Information:
Content starts
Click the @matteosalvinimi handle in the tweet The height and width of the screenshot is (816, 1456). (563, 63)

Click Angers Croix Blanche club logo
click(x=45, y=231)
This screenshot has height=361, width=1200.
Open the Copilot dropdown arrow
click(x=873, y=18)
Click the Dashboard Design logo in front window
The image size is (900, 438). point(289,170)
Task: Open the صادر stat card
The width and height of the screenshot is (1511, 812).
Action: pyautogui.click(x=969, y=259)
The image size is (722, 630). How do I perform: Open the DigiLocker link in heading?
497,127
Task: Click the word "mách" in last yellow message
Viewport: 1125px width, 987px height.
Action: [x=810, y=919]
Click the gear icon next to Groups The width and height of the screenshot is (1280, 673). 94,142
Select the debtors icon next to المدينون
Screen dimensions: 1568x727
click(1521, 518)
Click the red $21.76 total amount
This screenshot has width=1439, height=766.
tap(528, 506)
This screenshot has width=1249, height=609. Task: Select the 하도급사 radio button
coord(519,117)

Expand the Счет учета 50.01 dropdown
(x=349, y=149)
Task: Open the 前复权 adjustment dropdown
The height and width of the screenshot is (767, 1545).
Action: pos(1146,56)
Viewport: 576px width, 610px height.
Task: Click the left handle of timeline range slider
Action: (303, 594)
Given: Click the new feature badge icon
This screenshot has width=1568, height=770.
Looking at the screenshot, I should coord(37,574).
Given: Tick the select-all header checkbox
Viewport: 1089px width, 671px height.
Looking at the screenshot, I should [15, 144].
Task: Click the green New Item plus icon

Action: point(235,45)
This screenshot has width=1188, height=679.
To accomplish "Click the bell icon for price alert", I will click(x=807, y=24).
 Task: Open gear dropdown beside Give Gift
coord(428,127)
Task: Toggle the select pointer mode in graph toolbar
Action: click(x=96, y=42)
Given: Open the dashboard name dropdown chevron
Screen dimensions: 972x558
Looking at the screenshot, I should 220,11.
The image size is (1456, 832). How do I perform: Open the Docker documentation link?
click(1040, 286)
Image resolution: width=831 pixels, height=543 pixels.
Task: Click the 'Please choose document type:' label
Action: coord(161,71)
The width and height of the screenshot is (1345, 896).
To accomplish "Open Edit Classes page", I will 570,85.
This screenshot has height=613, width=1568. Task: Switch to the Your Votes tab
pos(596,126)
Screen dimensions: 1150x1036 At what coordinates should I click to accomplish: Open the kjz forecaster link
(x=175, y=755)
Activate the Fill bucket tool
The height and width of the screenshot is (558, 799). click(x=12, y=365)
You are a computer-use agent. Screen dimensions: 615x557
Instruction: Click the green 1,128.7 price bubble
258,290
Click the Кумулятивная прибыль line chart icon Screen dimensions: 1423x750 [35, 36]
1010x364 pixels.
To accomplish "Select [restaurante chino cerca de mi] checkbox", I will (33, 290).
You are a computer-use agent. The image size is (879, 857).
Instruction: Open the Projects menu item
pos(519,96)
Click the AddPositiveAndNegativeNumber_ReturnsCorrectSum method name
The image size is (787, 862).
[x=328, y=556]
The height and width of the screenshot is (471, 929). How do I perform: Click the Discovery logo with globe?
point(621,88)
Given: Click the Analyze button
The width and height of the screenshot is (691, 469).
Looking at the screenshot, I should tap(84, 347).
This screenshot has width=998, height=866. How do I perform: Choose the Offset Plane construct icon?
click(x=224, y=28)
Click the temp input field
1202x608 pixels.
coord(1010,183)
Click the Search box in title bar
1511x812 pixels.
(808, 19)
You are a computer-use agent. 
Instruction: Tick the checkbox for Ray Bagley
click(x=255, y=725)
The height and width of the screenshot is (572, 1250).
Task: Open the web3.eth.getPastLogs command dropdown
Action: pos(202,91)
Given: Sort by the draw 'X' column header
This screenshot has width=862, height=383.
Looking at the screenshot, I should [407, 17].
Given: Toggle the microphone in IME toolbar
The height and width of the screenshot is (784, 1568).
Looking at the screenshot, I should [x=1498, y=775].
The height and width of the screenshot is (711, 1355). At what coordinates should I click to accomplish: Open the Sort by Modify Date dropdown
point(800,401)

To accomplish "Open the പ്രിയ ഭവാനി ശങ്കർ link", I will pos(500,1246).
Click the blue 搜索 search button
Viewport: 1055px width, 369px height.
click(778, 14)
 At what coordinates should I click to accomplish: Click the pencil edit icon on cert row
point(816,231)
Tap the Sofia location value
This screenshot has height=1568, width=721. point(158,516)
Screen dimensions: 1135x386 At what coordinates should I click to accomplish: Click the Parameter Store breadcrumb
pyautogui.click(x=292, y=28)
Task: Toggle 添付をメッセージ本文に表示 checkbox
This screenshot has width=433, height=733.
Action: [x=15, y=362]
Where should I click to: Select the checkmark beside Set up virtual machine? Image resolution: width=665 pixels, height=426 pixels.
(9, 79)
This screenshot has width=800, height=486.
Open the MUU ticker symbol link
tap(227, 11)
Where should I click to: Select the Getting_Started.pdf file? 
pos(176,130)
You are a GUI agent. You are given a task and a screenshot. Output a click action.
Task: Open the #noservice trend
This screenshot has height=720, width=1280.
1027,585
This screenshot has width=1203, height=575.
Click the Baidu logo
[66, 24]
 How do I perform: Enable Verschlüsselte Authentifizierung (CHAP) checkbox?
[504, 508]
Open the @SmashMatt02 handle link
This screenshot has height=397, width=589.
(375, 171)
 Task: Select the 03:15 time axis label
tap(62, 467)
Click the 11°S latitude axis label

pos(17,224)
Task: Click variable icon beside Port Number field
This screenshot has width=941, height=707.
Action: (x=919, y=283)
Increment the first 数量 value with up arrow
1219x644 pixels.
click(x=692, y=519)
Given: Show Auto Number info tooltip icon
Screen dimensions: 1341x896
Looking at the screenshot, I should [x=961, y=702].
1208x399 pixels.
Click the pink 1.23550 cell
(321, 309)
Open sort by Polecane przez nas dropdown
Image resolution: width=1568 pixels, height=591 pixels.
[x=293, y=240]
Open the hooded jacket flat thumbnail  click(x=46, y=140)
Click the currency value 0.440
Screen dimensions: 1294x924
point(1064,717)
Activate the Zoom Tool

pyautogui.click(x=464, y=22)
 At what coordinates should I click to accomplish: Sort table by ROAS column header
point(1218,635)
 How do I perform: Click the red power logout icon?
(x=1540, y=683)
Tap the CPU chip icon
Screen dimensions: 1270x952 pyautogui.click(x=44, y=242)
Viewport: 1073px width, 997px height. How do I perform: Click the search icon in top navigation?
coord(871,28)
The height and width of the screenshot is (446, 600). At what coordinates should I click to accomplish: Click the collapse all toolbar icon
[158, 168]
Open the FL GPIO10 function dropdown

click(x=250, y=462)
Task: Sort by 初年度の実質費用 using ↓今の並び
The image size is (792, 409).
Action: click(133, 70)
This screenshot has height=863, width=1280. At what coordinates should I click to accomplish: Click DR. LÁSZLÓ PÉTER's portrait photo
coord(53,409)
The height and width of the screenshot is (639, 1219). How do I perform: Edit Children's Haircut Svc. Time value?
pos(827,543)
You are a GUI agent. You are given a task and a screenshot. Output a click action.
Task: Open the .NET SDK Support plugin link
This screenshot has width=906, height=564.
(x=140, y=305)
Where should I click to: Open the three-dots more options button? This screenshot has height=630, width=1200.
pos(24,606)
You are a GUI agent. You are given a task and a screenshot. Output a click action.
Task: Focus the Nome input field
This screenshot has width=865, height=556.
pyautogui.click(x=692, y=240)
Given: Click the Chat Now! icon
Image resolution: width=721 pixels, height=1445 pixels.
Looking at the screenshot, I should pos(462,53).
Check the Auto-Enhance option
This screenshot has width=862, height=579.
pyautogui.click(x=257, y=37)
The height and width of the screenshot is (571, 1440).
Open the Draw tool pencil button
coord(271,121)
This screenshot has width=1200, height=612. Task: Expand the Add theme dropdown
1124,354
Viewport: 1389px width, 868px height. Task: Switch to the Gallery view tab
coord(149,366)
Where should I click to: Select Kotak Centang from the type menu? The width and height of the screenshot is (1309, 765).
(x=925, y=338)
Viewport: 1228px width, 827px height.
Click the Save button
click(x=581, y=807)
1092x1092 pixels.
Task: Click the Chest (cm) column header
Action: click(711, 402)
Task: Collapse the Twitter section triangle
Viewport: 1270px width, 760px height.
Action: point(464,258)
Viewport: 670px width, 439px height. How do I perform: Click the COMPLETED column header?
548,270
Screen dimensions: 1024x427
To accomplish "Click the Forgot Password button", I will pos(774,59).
Content ends
Nothing but the exact lines from the start of the material through the line holding "Task: Click the word", both included, belongs in the answer.

Click the @matteosalvinimi handle in the tweet The height and width of the screenshot is (816, 1456). (563, 63)

Click Angers Croix Blanche club logo
click(x=45, y=231)
This screenshot has height=361, width=1200.
Open the Copilot dropdown arrow
click(x=873, y=18)
Click the Dashboard Design logo in front window
The image size is (900, 438). point(289,170)
Task: Open the صادر stat card
The width and height of the screenshot is (1511, 812).
Action: pyautogui.click(x=969, y=259)
The image size is (722, 630). How do I perform: Open the DigiLocker link in heading?
497,127
Task: Click the word "mách" in last yellow message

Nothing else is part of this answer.